New infill hand planes
I’ve been playing around with new designs for my infill planes, along with new production methods, and thought it might be time to post some photos.
Counting from the left, the first and third of these planes are the size of a Stanley 4.5, more or less. The irons are 2 3/8 inches wide, pitched at 45 degrees. The infills respectively are Brazilian pepperwood – or so I was told by the acquaintance who gave me the billet from which I made the infill – and blue gum eucalyptus.
The infill in the second plane from the left is black walnut, as is the infill in the last plane on the left. The infill in the plane next to that last one is black acacia. I gave these three planes the dimensions of a Stanley No. 4.
I’m not sure how it came to mind to carve that fillip atop the totes on the Brazilian pepperwood and black walnut planes on the left, but I can offer you a story. One day, using rasps to shape the tote on the black walnut plane, I thought: Why not have fun and maybe leave matters up in the air here, as it were?
I liked the result – and also saw the risk in the design: Drop the plane and it’s a goner. But so what? The same risk is inherent in the bun on all my planes, which George Wilson, quoting someone who didn’t like them one bit, likened to the gasp of a fish drowning in air.
I take that in good stride and say: If there’s something of the sea in the bun, the same is true of the tote on these two planes as well. Follow the lines converging on the fillip and you see the head and bill of a shore bird – an avocet, maybe (if avocets had short bills, that is) or a lowly duck with an upturned, snooty bill. Donald Duck had such a bill, as I recall.

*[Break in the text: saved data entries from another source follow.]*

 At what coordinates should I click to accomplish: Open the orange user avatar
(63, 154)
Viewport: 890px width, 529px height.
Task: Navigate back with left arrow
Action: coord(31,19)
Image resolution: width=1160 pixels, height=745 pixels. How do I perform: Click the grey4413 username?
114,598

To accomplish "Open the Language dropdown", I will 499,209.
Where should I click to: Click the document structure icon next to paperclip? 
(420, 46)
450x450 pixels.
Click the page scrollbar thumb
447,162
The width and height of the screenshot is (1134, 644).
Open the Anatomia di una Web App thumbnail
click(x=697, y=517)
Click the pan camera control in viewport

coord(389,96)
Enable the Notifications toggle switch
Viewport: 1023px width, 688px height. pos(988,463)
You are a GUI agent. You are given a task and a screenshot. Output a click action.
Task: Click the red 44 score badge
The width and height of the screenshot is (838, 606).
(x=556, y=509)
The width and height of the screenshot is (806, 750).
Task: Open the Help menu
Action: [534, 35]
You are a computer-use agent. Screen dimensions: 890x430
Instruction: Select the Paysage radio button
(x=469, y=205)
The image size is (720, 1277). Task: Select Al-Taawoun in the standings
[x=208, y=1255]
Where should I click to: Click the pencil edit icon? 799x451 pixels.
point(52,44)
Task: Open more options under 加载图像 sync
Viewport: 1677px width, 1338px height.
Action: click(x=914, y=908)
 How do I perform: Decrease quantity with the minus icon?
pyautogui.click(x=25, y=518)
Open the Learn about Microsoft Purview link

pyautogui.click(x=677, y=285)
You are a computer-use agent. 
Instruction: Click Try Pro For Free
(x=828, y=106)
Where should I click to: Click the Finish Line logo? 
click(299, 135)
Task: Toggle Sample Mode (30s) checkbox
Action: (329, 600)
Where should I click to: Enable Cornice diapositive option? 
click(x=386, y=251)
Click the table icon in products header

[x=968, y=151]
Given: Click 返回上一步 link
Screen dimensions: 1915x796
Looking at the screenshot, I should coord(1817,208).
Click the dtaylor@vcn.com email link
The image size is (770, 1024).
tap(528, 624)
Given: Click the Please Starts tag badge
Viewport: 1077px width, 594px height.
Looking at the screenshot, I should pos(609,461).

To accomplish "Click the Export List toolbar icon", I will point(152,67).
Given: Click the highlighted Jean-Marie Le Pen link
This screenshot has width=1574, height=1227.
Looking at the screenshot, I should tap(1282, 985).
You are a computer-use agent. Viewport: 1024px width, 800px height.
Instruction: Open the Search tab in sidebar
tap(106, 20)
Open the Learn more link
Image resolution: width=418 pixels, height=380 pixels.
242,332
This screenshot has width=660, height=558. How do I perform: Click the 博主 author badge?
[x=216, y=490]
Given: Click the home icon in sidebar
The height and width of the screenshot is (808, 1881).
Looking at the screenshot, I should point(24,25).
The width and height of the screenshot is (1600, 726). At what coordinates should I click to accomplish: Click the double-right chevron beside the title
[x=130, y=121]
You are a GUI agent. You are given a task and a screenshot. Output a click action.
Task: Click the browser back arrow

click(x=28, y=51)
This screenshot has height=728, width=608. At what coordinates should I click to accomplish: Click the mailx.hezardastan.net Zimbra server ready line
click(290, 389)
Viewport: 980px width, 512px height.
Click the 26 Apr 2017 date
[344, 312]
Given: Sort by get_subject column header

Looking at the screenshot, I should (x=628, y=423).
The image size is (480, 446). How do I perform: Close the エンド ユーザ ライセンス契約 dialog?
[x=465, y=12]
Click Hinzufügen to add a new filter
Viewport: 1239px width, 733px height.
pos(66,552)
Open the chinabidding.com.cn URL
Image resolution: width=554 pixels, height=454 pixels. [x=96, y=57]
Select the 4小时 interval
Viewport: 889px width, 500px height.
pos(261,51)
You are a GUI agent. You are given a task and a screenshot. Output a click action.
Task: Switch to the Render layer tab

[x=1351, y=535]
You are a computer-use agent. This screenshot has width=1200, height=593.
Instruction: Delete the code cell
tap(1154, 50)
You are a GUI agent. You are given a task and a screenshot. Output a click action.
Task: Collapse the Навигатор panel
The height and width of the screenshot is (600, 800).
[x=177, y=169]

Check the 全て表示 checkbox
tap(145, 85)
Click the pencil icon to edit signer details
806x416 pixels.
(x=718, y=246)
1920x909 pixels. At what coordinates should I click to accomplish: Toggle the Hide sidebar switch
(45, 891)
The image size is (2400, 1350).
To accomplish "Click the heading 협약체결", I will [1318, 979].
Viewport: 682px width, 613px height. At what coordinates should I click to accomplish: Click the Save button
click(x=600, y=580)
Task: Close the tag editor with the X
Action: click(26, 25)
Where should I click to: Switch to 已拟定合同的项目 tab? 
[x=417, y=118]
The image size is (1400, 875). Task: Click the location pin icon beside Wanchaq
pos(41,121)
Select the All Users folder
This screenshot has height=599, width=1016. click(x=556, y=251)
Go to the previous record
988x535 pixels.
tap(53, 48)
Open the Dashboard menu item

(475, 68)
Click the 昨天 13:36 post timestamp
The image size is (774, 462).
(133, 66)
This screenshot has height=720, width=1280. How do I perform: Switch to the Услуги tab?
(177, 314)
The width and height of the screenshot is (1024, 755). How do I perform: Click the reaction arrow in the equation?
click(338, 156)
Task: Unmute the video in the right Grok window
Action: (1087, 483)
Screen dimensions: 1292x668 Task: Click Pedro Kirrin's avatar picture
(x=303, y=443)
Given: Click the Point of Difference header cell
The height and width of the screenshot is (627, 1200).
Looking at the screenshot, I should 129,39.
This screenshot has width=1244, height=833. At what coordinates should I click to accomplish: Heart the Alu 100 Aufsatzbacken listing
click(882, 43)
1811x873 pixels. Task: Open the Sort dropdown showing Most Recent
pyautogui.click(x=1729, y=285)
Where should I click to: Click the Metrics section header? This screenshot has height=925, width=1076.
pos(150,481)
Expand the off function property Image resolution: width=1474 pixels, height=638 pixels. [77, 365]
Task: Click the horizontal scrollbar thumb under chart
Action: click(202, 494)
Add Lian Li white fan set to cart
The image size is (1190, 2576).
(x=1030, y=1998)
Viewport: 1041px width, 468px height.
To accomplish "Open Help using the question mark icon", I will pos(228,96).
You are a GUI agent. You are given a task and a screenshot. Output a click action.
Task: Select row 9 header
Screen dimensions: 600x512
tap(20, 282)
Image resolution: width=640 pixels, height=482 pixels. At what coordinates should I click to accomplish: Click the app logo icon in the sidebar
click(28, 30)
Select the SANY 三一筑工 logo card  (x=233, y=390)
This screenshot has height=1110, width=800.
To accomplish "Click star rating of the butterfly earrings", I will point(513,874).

It hadn’t occurred to me that I had avocets or ducks or critters of any sort in mind as I worked on that tote. But when someone pointed out that the lines were those of a shorebird, the light bulb in my head lit up and I recalled the many, many Sunday afternoons I spend with my sweet wife Elise on the seashore a few miles north of where we live in California, watching shorebirds chase down their prey in the sands of the beach as the waves of the sea wash up on shore and then fall away again.
I’ve made three planes with this design so far and have commissions for two more, both with infills of blue-gum eucalyptus. I call them my shorebird planes.